TEXT:

For years, I wrestled with a specific craving on my low-carb journey: that incredible sweet, savory, and tangy trifecta you get from something like a Hawaiian pizza. The problem? Pineapple is a sugar bomb. I tried everything from grilled pineapple (too many carbs) to sugar-free syrups (weird aftertaste). It felt like a lost cause.
Then, during a late-night session developing recipes, I had a breakthrough. The secret wasn’t the fruit itself, but its pure essence. I swapped the carb-heavy chunks for a few drops of high-quality, natural pineapple extract. Why does this work? The extract delivers that intense, tropical flavor directly into the sauce without adding a single gram of sugar, completely transforming the dish.
This discovery led to the creation of this very recipe. I’m promising you a dish that perfectly satisfies that sweet and savory craving in under 30 minutes, all in one pan. It’s the “impossible” flavor combination, made deliciously possible for a low-carb lifestyle.
This isn’t just another boring weeknight meal. It’s a vibrant, flavor-packed skillet that tastes like a tropical escape, without any of the dietary guilt. Let’s get cooking.

REQUIREMENT 1:
Please print, unchanged, the stretch of the records from the line containing "Task: Click the search input field" through the end of the records.
The records below are unrelated to the passage above.

LISTING:
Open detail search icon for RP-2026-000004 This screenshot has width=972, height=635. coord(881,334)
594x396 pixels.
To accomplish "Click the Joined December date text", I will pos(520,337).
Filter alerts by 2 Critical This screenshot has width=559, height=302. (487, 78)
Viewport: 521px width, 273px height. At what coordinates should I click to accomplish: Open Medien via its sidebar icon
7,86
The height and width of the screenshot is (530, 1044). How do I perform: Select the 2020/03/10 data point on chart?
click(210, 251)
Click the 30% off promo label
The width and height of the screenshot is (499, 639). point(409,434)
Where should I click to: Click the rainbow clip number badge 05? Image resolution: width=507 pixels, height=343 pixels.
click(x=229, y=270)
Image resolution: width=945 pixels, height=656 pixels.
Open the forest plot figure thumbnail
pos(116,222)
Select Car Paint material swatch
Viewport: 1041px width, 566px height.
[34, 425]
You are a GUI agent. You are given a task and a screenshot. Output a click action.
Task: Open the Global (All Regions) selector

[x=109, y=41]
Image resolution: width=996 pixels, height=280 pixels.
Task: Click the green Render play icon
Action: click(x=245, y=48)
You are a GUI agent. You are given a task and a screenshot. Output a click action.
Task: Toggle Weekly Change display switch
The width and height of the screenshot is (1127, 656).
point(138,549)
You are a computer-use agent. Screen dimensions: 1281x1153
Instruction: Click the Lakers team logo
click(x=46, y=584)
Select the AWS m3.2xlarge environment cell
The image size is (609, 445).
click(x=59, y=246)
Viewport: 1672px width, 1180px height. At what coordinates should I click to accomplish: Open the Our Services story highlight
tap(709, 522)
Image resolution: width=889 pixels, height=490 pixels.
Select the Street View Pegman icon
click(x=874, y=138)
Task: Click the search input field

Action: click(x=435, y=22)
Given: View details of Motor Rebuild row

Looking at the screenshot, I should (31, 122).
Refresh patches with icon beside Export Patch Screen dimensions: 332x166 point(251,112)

REQUIREMENT 2:
Which three flavors make up the trifecta described in the passage?

EXPECTED OUTPUT 1:
Task: Click the search input field

Action: click(x=435, y=22)
Given: View details of Motor Rebuild row

Looking at the screenshot, I should (31, 122).
Refresh patches with icon beside Export Patch Screen dimensions: 332x166 point(251,112)

EXPECTED OUTPUT 2:
Sweet, savory, tangy